Still valid without judicial declaration of nullity
When a marriage has been declared null and void on the ground of psychological incapacity of a spouse under Article 36 of the Family Code, it is deemed that no marriage has taken place at all so that no marriage bond has been dissolved. This is the principle that Manny tried to invoke.
Manny married Cindy in a ceremony solemnized before a judge and subsequently affirmed by a marriage ceremony of the Catholic Church. Their union started out well as they bore two children. But as years passed, the couple’s relationship hit the rocks, especially when Cindy appeared to be psychologically incapable of complying with her essential marital obligations. It was during this time when Manny met and got attracted to Nita, who worked in the same hospital. And so after 15 years, Manny once more proposed marriage to Nita.
Despite knowing that Manny was a married man with two children, Nita took the plunge, relying on the fact that Cindy would no longer return to Manny, she being by then living with another man. Nita married Manny in civil rites before another judge, which was likewise affirmed in a church ceremony two days later.
But more than one year after their marriage and with a son, Nita felt ashamed because of talks that her husband was already a married man and she was only his querida. So, through her counsel, she filed a letter-complaint for bigamy and damages against Manny with the city prosecutor, which eventually resulted in the institution of the criminal charge in the Regional Trial Court (RTC). One month later, Manny filed an Action for Declaration of Nullity of Marriage with his first wife Cindy.
While the criminal case for bigamy was still pending, Manny obtained a decision declaring his first marriage to Cindy null and void from the beginning (ab initio). But the RTC in the criminal case nevertheless found Manny guilty of bigamy, and sentenced him to a prison term of three years, four months and 15 days minimum up to eight years and 21 days, maximum. This ruling was later affirmed by the Court of Appeals (CA) without, however, awarding the damages claimed by Nita.
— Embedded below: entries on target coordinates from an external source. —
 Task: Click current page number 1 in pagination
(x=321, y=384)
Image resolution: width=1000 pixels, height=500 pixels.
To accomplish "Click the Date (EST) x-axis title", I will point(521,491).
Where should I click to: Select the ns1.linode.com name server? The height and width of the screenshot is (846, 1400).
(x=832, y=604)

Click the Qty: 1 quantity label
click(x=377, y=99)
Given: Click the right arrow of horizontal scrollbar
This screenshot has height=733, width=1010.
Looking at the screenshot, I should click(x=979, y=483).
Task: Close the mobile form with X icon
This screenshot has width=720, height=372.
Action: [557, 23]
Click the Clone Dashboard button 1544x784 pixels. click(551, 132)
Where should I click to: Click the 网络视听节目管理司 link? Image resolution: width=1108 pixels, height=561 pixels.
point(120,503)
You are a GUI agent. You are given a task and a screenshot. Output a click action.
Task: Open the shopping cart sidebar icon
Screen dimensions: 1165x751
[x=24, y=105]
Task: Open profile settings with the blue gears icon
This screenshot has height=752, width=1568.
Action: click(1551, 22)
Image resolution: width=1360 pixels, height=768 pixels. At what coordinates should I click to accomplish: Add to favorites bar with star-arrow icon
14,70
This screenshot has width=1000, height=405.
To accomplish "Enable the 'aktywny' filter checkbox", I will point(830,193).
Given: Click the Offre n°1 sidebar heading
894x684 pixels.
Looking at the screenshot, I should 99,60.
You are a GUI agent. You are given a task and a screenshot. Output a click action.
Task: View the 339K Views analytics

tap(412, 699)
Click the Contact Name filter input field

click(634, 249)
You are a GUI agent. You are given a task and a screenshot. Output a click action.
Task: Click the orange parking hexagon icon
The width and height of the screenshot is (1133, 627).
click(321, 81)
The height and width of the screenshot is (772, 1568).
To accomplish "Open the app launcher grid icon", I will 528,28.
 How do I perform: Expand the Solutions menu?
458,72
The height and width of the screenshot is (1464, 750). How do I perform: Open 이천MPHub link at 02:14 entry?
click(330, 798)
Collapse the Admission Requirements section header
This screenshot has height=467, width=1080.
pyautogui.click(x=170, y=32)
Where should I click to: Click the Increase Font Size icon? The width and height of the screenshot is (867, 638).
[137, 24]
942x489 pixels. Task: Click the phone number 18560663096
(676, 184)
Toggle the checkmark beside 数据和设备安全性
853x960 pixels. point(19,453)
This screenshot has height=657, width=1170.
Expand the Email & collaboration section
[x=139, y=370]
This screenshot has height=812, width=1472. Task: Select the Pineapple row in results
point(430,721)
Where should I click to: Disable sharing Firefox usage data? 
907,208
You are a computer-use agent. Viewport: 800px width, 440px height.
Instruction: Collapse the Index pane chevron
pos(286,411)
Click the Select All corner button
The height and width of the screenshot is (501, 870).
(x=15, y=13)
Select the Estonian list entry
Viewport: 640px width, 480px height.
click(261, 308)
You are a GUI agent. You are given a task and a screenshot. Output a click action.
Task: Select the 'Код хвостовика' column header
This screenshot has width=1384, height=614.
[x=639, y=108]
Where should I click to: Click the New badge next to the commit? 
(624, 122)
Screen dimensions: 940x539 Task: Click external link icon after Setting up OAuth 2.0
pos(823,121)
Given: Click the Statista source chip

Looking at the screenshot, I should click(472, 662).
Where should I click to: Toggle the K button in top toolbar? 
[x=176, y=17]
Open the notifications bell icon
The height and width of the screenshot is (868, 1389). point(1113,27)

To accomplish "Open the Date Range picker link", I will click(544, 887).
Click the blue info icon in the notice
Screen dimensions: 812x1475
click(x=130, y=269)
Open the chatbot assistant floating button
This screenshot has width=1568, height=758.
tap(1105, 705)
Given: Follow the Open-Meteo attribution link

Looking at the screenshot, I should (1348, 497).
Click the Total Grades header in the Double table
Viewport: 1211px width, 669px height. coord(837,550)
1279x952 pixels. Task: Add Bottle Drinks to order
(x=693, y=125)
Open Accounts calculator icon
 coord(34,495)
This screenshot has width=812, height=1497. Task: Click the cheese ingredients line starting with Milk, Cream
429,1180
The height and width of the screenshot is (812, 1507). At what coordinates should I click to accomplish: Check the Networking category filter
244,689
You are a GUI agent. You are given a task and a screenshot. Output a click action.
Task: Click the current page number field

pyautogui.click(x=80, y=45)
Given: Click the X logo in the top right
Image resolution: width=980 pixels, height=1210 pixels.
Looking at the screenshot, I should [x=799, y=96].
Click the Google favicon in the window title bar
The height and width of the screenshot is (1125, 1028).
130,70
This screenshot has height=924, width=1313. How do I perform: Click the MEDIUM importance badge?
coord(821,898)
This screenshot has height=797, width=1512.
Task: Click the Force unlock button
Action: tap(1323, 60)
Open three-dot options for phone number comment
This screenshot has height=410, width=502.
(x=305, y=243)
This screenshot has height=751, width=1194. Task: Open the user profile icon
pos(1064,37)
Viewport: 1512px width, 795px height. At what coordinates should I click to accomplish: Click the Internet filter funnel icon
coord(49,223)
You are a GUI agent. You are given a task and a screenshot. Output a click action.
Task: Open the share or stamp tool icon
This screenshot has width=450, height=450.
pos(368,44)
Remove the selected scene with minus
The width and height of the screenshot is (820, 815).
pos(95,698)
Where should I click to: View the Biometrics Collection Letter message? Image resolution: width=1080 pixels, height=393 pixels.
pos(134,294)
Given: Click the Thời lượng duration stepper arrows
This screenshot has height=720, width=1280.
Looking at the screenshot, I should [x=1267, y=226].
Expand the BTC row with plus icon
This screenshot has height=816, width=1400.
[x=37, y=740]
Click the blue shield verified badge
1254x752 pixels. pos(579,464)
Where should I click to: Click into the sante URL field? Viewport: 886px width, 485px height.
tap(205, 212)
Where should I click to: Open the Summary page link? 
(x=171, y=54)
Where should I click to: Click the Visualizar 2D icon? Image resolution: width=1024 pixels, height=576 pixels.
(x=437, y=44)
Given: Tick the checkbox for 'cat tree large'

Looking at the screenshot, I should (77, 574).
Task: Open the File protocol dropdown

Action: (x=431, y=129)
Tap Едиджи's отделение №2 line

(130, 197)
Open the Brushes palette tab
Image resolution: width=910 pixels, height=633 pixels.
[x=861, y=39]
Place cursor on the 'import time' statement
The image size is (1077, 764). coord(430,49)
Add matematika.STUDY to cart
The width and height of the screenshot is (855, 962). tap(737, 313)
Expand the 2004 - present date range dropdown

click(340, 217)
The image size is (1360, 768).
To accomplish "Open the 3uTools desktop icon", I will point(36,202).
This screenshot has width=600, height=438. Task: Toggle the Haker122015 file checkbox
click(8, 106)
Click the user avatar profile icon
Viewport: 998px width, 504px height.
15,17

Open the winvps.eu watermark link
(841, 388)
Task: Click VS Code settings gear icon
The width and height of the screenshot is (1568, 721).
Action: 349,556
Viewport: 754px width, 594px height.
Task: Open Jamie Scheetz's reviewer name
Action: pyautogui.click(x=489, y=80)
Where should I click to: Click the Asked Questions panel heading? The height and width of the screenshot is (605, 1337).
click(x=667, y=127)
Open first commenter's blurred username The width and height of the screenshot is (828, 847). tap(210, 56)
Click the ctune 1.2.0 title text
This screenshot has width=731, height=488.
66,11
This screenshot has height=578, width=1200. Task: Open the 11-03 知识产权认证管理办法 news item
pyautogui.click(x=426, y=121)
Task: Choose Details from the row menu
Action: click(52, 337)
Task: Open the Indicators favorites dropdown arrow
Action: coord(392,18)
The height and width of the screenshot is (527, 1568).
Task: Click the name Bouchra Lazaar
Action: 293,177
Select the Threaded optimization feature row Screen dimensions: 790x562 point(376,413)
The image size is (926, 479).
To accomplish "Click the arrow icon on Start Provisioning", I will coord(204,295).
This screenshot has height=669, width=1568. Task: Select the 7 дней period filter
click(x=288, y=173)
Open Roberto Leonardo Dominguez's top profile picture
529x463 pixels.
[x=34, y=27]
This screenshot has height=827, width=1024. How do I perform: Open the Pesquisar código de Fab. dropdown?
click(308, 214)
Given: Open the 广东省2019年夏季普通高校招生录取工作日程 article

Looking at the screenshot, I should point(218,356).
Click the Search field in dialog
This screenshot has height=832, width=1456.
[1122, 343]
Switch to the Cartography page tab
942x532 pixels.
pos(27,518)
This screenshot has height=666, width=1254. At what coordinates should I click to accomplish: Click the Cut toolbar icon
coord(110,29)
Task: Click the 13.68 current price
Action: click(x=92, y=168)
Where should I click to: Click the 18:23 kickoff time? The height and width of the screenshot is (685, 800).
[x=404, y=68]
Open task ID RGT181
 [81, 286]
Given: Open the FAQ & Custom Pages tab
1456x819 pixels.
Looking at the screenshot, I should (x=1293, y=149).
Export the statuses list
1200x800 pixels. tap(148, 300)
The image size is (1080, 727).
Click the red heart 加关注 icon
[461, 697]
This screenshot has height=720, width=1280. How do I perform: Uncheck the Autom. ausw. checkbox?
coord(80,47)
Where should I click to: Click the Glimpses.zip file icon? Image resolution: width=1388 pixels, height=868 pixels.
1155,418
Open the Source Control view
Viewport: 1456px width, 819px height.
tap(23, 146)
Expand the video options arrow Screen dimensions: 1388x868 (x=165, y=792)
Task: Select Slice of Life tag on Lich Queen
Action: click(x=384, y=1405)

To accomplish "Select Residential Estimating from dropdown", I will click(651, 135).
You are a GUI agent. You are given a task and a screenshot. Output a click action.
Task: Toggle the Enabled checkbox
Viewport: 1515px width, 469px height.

Even with his twin setbacks, Manny still went to the Supreme Court, contending that since he already obtained a declaration of nullity of his first marriage under Article 36 of the Family Code, he cannot be guilty of bigamy because a void marriage is deemed never to have taken place at all, so there is no first marriage to speak of. Was he correct?
No. The fact that the first marriage is void from the beginning is not a defense in a bigamy charge. There must first be a judicial declaration of the nullity of the first marriage before contracting the second marriage. Under Article 40 of the FC, the absolute nullity of a previous marriage may be invoked for purposes of remarriage on the basis solely of a final judgment declaring such previous marriage void. The parties to a marriage should not be allowed to assume that their marriage is void even if such is the fact. They must first secure a judicial declaration of nullity of their marriage before they should be allowed to marry again.
In the instant case, Manny contracted a second marriage although there was yet no judicial declaration of nullity of his first marriage. In fact, he instituted the petition to have the first marriage declared void only after Nita had filed a letter-complaint charging him with bigamy. By contracting a second marriage while his first marriage is subsisting, he committed bigamy punishable under Article 349 of the Revised Penal Code.
But Nita is not entitled to damages. She was fully conscious of the consequences of her act. She should have known that she would suffer the humiliation in the event the truth would come out as it did in this case, ironically because of her personal instigation. Manny’s case is similar to the ruling in Mercado vs. Tan, G.R. 137110, Aug. 1, 2000.